Sept. 27, 1905, marked the publication date of the world’s most famous equation. The physics journal Annalen der Physik published Albert Einstein’s paper, “Does the Inertia of a Body Depend Upon Its Energy Content?” where E-mc^2 was first introduced. Energy is equal to the mass of a particle times the square of the speed of light. One of the simplest equations to write has some of the most profound meanings. In honor of that publication, I want to point out five lessons we can take from this simple equation.

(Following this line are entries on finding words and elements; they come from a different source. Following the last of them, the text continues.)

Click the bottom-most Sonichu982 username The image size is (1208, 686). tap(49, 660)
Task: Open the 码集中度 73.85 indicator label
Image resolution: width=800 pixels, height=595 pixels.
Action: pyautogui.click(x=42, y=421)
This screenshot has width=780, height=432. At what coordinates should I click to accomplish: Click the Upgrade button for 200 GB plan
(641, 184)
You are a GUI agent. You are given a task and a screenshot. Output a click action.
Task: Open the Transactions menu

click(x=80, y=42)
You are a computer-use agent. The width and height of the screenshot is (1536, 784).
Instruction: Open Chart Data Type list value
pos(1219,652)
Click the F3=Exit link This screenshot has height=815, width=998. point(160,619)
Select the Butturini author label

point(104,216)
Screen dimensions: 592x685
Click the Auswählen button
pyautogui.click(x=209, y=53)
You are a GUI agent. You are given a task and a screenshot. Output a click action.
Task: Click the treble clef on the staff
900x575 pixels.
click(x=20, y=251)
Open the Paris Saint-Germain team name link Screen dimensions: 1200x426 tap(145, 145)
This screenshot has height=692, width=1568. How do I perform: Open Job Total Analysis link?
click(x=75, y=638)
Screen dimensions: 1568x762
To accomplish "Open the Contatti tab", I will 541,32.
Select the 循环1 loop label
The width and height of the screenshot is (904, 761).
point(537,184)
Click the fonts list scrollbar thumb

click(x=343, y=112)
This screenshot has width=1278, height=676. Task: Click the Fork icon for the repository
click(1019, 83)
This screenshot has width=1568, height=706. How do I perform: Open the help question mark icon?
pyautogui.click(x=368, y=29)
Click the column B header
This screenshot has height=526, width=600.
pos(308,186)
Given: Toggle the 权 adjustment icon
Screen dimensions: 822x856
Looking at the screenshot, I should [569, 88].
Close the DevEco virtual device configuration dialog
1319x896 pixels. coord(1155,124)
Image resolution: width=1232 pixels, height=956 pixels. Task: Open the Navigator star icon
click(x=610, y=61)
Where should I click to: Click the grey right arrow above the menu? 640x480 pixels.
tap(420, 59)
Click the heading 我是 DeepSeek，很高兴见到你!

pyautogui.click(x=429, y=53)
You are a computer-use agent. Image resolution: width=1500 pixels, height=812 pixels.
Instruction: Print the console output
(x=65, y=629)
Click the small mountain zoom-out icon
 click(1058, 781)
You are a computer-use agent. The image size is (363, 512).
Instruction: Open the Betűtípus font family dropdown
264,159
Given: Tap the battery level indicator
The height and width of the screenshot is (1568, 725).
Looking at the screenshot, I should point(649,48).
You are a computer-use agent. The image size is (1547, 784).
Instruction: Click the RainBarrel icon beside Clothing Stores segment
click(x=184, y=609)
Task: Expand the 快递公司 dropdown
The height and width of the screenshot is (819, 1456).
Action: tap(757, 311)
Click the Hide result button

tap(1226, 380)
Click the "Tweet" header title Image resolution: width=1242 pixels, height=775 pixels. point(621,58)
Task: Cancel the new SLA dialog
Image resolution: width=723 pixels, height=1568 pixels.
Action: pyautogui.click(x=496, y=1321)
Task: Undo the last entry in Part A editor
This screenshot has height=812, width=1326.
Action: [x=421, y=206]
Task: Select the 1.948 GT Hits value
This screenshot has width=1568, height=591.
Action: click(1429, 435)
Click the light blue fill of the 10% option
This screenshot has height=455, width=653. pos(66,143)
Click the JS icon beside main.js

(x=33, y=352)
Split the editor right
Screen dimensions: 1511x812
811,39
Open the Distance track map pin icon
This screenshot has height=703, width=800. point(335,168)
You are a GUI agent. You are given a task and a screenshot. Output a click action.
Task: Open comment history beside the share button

The first lesson is that “mass is not conserved.” We often make the mistake of thinking that mass never changes. For example, if you take a block of iron and chop it up into a bunch of iron atoms, you fully expect that the mass of all the atoms will be the same as the mass of the block. That assumption is clearly true, but only if mass is conserved. However, according to this equation, mass is not conserved at all. If you take an iron atom, containing 26 protons, 30 neutrons, and 26 electrons, and place it on a scale, you’ll find something disturbing. An iron atom weighs slightly less than an iron nucleus, and the nucleus weighs significantly less than the 26 protons and 30 neutrons that compose it. This is true because mass is just another form of energy, and the energy required to hold the nucleus together reduces the mass of the parts.
The second lesson is the law of the conservation of energy. Energy is conserved, but only if you account for the changing masses. Imagine the Earth orbiting the Sun at 30 kilometers per second. This is the slowest it can go without falling toward the sun. It orbits 150 million kilometers away from the sun. If you were to weigh the Earth and then weigh the Sun, you would find the total weight of the Earth and the Sun measured separately is much greater than the weight of the Earth and Sun weighed together in motion. This is because the gravitational energy holding them in orbit affects the mass. The tighter the orbit, the more energy it takes to maintain stability and the lower the mass of the combined system. Protons and neutrons bind together in the nucleus of an atom in large numbers, producing a much lighter nucleus and emitting a lot of high-energy photons in the process. This nuclear fusion process can create extreme amounts of energy.
Third, Einstein’s E=mc^2 describes why the Sun and stars shine. Inside the core of the Sun, temperatures rise to over four million degrees Kelvin, allowing nuclear reactions that power the sun to take place. Protons are fused together forming a deuteron and emitting a positron and a neutrino to preserve energy. This process eventually creates helium-4 which only weighs in at 99.3 percent of the mass of the four protons used to create it. The process also releases nearly 28 million volts of electrical energy. Over the lifetime of the sun, it has lost approximately the mass of Saturn due to the nuclear bonding in its core.
Fourth, the conversion of mass to energy is the most energy-efficient process in the universe. One hundred percent of the mass is converted directly to energy, making it 100 percent efficient. Looking closely at the equation, you can see that mass is converted directly to energy and this tells you exactly how much energy you will get out of the system. For every kilogram of mass you convert, you get nine million joules of energy, the power of a 21 Megaton bomb.
Lastly, you can create massive particles out of nothing but pure energy. This is probably the most profound discovery and the hardest to explain. If you take two rubber balls and smash them into each other, you expect to get one result, two rubber balls. With particles like electrons, though, things change. If you smash two electrons together, you will still get two electrons, but if you smash them together hard enough, you can get a pair of anti-matter particles, effectively creating new mass from the energy involved in the collision. Mass can be converted to energy and back again.